- _TASK TO COMPLETE_:
Output all of the data below exactly as given.

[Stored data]
··········
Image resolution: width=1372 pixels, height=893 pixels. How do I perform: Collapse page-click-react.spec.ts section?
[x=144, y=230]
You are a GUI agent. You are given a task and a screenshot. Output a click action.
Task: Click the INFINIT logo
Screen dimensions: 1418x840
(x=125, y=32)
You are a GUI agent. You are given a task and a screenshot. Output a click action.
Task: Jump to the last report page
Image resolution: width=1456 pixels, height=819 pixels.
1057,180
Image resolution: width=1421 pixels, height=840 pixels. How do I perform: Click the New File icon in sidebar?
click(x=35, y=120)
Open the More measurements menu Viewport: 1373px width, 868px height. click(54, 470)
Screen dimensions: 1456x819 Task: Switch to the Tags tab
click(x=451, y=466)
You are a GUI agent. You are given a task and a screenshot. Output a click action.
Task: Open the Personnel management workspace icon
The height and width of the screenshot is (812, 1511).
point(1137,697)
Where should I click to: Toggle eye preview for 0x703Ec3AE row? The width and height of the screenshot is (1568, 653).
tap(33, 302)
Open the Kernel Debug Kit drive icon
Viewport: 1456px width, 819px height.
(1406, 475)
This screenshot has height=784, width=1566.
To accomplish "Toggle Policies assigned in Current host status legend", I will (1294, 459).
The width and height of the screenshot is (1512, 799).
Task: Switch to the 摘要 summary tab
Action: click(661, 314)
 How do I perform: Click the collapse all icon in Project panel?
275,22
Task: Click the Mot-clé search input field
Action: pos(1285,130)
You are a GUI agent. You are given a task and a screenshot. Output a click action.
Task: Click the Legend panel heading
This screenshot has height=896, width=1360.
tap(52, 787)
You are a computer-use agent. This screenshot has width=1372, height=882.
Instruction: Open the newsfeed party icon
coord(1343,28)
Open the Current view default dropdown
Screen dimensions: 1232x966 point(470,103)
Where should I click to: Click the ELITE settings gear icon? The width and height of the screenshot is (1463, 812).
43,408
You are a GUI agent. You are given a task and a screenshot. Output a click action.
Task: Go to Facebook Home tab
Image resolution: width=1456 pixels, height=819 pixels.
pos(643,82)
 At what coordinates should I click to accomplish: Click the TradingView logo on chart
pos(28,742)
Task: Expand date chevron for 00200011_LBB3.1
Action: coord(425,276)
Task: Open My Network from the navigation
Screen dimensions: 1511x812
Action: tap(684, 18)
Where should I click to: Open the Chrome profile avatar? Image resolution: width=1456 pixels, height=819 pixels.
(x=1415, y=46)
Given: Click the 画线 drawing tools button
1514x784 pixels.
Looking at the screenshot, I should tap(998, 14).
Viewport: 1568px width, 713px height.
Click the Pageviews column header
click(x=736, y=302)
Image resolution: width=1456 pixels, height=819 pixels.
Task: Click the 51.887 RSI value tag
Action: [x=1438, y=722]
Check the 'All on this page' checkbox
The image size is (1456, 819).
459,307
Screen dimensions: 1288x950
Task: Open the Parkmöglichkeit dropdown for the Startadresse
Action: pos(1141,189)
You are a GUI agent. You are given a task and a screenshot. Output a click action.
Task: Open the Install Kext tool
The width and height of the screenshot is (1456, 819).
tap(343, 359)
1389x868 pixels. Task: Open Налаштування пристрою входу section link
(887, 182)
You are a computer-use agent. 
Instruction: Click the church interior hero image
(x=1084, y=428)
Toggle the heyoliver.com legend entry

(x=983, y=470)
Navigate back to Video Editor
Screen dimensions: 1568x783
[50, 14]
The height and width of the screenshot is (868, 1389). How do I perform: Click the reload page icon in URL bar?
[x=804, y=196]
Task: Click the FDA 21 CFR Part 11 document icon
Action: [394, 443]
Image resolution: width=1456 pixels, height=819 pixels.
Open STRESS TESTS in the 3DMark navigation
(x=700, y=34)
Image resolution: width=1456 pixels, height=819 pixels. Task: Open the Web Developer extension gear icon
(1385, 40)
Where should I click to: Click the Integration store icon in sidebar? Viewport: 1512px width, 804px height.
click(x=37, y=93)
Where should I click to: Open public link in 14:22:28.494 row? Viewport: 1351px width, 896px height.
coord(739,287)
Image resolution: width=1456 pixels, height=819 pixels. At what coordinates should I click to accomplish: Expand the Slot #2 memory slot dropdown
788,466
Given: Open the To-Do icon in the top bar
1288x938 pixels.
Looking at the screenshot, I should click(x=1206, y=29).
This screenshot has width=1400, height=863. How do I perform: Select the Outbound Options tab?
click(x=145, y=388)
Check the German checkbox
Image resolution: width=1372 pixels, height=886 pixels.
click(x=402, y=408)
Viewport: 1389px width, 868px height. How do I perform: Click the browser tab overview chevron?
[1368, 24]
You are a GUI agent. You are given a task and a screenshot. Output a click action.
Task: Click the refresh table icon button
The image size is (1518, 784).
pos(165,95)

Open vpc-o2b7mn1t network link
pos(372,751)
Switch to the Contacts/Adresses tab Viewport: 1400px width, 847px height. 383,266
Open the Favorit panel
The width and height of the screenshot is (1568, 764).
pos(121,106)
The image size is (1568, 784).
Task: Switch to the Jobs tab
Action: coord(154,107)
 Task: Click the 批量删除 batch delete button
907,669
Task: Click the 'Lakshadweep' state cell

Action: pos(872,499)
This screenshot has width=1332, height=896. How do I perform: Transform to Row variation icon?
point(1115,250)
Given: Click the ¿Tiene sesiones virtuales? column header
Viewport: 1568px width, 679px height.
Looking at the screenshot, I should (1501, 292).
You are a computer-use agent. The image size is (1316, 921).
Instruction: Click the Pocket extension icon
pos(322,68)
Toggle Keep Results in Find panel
··········
- _OUTPUT_:
Image resolution: width=1372 pixels, height=893 pixels. How do I perform: Collapse page-click-react.spec.ts section?
[x=144, y=230]
You are a GUI agent. You are given a task and a screenshot. Output a click action.
Task: Click the INFINIT logo
Screen dimensions: 1418x840
(x=125, y=32)
You are a GUI agent. You are given a task and a screenshot. Output a click action.
Task: Jump to the last report page
Image resolution: width=1456 pixels, height=819 pixels.
1057,180
Image resolution: width=1421 pixels, height=840 pixels. How do I perform: Click the New File icon in sidebar?
click(x=35, y=120)
Open the More measurements menu Viewport: 1373px width, 868px height. click(54, 470)
Screen dimensions: 1456x819 Task: Switch to the Tags tab
click(x=451, y=466)
You are a GUI agent. You are given a task and a screenshot. Output a click action.
Task: Open the Personnel management workspace icon
The height and width of the screenshot is (812, 1511).
point(1137,697)
Where should I click to: Toggle eye preview for 0x703Ec3AE row? The width and height of the screenshot is (1568, 653).
tap(33, 302)
Open the Kernel Debug Kit drive icon
Viewport: 1456px width, 819px height.
(1406, 475)
This screenshot has height=784, width=1566.
To accomplish "Toggle Policies assigned in Current host status legend", I will (1294, 459).
The width and height of the screenshot is (1512, 799).
Task: Switch to the 摘要 summary tab
Action: click(661, 314)
 How do I perform: Click the collapse all icon in Project panel?
275,22
Task: Click the Mot-clé search input field
Action: pos(1285,130)
You are a GUI agent. You are given a task and a screenshot. Output a click action.
Task: Click the Legend panel heading
This screenshot has height=896, width=1360.
tap(52, 787)
You are a computer-use agent. This screenshot has width=1372, height=882.
Instruction: Open the newsfeed party icon
coord(1343,28)
Open the Current view default dropdown
Screen dimensions: 1232x966 point(470,103)
Where should I click to: Click the ELITE settings gear icon? The width and height of the screenshot is (1463, 812).
43,408
You are a GUI agent. You are given a task and a screenshot. Output a click action.
Task: Go to Facebook Home tab
Image resolution: width=1456 pixels, height=819 pixels.
pos(643,82)
 At what coordinates should I click to accomplish: Click the TradingView logo on chart
pos(28,742)
Task: Expand date chevron for 00200011_LBB3.1
Action: coord(425,276)
Task: Open My Network from the navigation
Screen dimensions: 1511x812
Action: tap(684, 18)
Where should I click to: Open the Chrome profile avatar? Image resolution: width=1456 pixels, height=819 pixels.
(x=1415, y=46)
Given: Click the 画线 drawing tools button
1514x784 pixels.
Looking at the screenshot, I should tap(998, 14).
Viewport: 1568px width, 713px height.
Click the Pageviews column header
click(x=736, y=302)
Image resolution: width=1456 pixels, height=819 pixels.
Task: Click the 51.887 RSI value tag
Action: [x=1438, y=722]
Check the 'All on this page' checkbox
The image size is (1456, 819).
459,307
Screen dimensions: 1288x950
Task: Open the Parkmöglichkeit dropdown for the Startadresse
Action: pos(1141,189)
You are a GUI agent. You are given a task and a screenshot. Output a click action.
Task: Open the Install Kext tool
The width and height of the screenshot is (1456, 819).
tap(343, 359)
1389x868 pixels. Task: Open Налаштування пристрою входу section link
(887, 182)
You are a computer-use agent. 
Instruction: Click the church interior hero image
(x=1084, y=428)
Toggle the heyoliver.com legend entry

(x=983, y=470)
Navigate back to Video Editor
Screen dimensions: 1568x783
[50, 14]
The height and width of the screenshot is (868, 1389). How do I perform: Click the reload page icon in URL bar?
[x=804, y=196]
Task: Click the FDA 21 CFR Part 11 document icon
Action: [394, 443]
Image resolution: width=1456 pixels, height=819 pixels.
Open STRESS TESTS in the 3DMark navigation
(x=700, y=34)
Image resolution: width=1456 pixels, height=819 pixels. Task: Open the Web Developer extension gear icon
(1385, 40)
Where should I click to: Click the Integration store icon in sidebar? Viewport: 1512px width, 804px height.
click(x=37, y=93)
Where should I click to: Open public link in 14:22:28.494 row? Viewport: 1351px width, 896px height.
coord(739,287)
Image resolution: width=1456 pixels, height=819 pixels. At what coordinates should I click to accomplish: Expand the Slot #2 memory slot dropdown
788,466
Given: Open the To-Do icon in the top bar
1288x938 pixels.
Looking at the screenshot, I should click(x=1206, y=29).
This screenshot has width=1400, height=863. How do I perform: Select the Outbound Options tab?
click(x=145, y=388)
Check the German checkbox
Image resolution: width=1372 pixels, height=886 pixels.
click(x=402, y=408)
Viewport: 1389px width, 868px height. How do I perform: Click the browser tab overview chevron?
[1368, 24]
You are a GUI agent. You are given a task and a screenshot. Output a click action.
Task: Click the refresh table icon button
The image size is (1518, 784).
pos(165,95)

Open vpc-o2b7mn1t network link
pos(372,751)
Switch to the Contacts/Adresses tab Viewport: 1400px width, 847px height. 383,266
Open the Favorit panel
The width and height of the screenshot is (1568, 764).
pos(121,106)
The image size is (1568, 784).
Task: Switch to the Jobs tab
Action: coord(154,107)
 Task: Click the 批量删除 batch delete button
907,669
Task: Click the 'Lakshadweep' state cell

Action: pos(872,499)
This screenshot has width=1332, height=896. How do I perform: Transform to Row variation icon?
point(1115,250)
Given: Click the ¿Tiene sesiones virtuales? column header
Viewport: 1568px width, 679px height.
Looking at the screenshot, I should (1501, 292).
You are a computer-use agent. The image size is (1316, 921).
Instruction: Click the Pocket extension icon
pos(322,68)
Toggle Keep Results in Find panel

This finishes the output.